App Czars: Five to Watch

The tablet market could, some day, represent a meaningful business for publishers. But with the iPad still only seven months old, it’s anyone’s guess how big the pie will get and, for that matter, who the right people are to wring new revenue from it.

As they scramble to adapt their products to an entirely new platform, publishers are placing their bets on consumer marketing and technology expertise. Who’s driving the apps strategy for the publishing industry, and where do they come from?

Here are five heavyweights to watch:

Liz Schimel, evp, consumer relationship management and digital media, Meredith National Media Group

With a background in technology, entertainment and wireless companies, Liz Schimel brings a nonprint perspective to Meredith, the publisher of heartland magazines like Better Homes and Gardens and Family Circle. “I’ve been working where content and technology come together for most of my career,” says Schimel. “I understand the mobile device and form factor issues and user experience issues very well.” With Meredith’s first digital magazine (BHG) planned for Spring 2011, Schimel sees a big opportunity in the space for the company’s female-focused brands on the iPad as well as smaller screens. “Women are the heavy adopters and are falling in love with technology,” she says. “I know iPad numbers are limited, but the whole market is going to scale a lot.”

Progress Report
Meredith has lagged peers in launching iPad versions of its titles.
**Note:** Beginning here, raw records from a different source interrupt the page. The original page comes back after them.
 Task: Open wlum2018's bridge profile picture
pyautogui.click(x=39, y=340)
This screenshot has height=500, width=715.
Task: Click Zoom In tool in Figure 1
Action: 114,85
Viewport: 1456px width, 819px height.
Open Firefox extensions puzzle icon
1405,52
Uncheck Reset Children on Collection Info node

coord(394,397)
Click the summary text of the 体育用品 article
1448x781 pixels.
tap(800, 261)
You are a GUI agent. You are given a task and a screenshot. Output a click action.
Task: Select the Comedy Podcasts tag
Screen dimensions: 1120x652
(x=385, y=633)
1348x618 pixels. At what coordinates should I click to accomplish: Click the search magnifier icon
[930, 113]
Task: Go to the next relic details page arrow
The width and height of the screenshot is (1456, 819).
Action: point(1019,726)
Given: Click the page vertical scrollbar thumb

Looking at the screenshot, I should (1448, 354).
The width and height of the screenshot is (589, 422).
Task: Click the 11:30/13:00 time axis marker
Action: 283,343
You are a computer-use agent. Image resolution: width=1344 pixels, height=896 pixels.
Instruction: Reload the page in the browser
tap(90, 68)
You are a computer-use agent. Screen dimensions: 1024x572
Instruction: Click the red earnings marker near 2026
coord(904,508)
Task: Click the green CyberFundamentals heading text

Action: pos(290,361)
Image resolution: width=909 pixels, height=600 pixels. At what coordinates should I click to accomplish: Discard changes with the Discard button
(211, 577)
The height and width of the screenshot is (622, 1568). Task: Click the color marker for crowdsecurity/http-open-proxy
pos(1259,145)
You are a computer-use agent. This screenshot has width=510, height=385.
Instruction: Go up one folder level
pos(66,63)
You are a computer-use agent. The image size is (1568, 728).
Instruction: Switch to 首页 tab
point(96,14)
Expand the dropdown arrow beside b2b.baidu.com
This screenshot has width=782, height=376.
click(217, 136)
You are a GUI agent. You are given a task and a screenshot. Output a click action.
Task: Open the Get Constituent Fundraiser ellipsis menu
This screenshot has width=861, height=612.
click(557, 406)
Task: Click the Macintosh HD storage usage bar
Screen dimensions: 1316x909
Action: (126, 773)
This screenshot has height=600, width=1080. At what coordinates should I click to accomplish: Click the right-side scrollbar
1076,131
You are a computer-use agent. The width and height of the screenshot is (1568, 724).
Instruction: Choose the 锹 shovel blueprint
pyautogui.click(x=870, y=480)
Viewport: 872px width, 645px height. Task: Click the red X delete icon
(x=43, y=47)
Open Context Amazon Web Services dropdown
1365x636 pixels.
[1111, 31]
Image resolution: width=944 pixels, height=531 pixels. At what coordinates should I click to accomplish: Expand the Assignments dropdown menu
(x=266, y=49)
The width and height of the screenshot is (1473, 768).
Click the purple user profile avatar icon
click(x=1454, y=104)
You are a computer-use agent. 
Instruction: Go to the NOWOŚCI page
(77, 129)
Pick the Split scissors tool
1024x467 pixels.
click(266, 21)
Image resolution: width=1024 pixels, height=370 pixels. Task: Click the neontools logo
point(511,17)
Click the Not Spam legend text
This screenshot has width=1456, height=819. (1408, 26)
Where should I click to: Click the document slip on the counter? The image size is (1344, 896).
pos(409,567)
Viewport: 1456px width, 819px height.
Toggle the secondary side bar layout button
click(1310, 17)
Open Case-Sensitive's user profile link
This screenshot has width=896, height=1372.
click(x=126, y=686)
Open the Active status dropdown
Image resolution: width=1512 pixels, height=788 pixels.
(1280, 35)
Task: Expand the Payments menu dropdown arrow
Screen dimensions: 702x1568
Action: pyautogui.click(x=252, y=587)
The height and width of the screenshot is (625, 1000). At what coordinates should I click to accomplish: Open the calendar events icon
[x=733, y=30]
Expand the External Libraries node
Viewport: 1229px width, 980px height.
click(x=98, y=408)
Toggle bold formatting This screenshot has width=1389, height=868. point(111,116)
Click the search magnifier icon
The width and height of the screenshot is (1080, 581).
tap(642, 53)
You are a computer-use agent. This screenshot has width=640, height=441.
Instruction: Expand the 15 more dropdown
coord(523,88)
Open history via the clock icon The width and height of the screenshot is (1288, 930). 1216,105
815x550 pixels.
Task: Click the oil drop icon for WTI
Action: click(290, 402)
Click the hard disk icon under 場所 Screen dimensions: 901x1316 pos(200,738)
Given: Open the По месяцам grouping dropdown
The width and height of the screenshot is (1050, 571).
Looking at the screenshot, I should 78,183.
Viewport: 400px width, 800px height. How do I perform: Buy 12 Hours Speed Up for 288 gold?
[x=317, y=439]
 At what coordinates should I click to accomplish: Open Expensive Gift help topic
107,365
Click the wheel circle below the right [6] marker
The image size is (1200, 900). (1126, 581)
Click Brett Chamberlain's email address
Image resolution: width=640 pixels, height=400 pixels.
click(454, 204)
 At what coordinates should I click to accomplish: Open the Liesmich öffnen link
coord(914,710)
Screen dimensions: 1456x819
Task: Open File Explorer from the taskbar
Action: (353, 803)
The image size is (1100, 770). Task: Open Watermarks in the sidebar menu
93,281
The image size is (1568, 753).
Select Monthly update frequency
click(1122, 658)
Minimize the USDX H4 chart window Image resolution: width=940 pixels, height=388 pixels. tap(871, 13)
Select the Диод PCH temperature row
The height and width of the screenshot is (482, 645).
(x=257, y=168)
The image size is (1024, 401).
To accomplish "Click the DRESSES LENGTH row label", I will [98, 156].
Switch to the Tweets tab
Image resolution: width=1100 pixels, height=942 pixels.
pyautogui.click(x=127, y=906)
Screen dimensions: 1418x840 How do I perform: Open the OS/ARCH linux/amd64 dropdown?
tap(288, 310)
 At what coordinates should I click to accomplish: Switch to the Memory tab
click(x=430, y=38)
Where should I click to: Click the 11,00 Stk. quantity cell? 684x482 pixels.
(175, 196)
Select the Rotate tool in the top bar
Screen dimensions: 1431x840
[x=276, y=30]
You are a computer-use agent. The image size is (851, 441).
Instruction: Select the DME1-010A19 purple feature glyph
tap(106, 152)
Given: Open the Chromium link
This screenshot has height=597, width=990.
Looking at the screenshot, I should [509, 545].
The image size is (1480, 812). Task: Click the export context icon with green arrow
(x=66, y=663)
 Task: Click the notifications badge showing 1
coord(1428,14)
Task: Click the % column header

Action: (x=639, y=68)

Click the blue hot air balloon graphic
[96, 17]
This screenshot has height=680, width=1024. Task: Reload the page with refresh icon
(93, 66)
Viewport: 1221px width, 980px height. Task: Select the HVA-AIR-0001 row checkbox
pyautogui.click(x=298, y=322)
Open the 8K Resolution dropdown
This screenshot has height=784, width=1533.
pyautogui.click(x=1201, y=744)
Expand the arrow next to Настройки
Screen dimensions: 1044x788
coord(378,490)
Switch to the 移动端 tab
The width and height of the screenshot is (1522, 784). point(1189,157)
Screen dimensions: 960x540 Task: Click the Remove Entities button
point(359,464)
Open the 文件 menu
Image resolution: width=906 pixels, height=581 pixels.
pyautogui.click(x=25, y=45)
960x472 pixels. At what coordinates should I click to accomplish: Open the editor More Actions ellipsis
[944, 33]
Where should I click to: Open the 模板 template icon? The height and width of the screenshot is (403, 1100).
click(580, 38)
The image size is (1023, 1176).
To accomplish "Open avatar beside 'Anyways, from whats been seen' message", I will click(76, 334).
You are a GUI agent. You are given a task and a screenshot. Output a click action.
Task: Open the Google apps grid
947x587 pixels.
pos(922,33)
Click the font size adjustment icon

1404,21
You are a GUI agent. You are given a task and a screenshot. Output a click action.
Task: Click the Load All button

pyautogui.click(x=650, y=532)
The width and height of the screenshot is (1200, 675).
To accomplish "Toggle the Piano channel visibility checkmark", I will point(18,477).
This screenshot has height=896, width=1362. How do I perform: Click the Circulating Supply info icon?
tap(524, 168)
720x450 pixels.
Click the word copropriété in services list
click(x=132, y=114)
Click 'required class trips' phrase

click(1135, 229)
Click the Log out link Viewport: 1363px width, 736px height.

But with its record of being a full-service marketer, acquiring digital and other shops, critics are giving it benefit of the doubt.

Chris Wilkes, vp, audience development and digital editions, Hearst Magazines

While Chris Wilkes has spent his career in publishing, his focus has always been on digital. In his five years at Hearst, he’s been credited with building online subscription sales. For 10 years before that, he created digital products for tech publisher Ziff Davis. This year, he’s been focused on staffing up Hearst’s App Lab, a 20-person team that’s developing mobile apps for the company’s 14 magazines. “Technological awareness and understanding and appreciation is an important part of venturing into this space,” says Wilkes, whose roving “lab” will move into a physical space at the Hearst Tower in early 2011.

Progress Report
Nearly 40 mobile apps out, from Esquire and Popular Mechanics replica-style apps to Cosmopolitan’s Sex Position of the Day tool. Downloads topping 1 million for total apps and 100,000 for iPad-specific apps. Buyers give Hearst credit for involving editors and publishers in development, sales process.

Bob Sauerberg, president, Condé Nast

When glam publisher Condé Nast decided it needed to shift from an advertising-dependent business model to a consumer- and technology-driven focus, it looked to Bob Sauerberg, who rose out of the relatively obscure areas of finance and marketing. While Sauerberg’s background is light on technology (he had been CN’s chief of consumer marketing after having served in a number of operating and financial roles), he’s installed key execs, including Monica Ray and Joe Simon, to focus on creating a business out of tablet magazines and other consumer-driven mobile products. “It looks like a paid environment, and we think there’ll be multiple revenue streams,” says Sauerberg. “What I’ve just put in place is to get our company aligned with that. The first thing we did was find experts to find the right approaches.”

Progress Report
Adobe-driven iPad editions considered best in class, but at full price, download numbers have been small. Company still has much to prove after flat-footed start to digital race.

Daniel Bernard
, chief product officer, WSJ Digital Network, News Corp.

The Wall Street Journal got a leg up on The New York Times with its full iPad app available in subscription form (and the WSJ just announced an Android version). Leading the strategy is Daniel Bernard, who became the WSJ’s first chief product officer two years ago after holding marketing and ad development roles. The son of a computer engineer, Bernard is a self-taught tech geek, and the WSJ app has been praised for its print-like reading experience. Next up: Barron’s and foreign-language WSJ apps.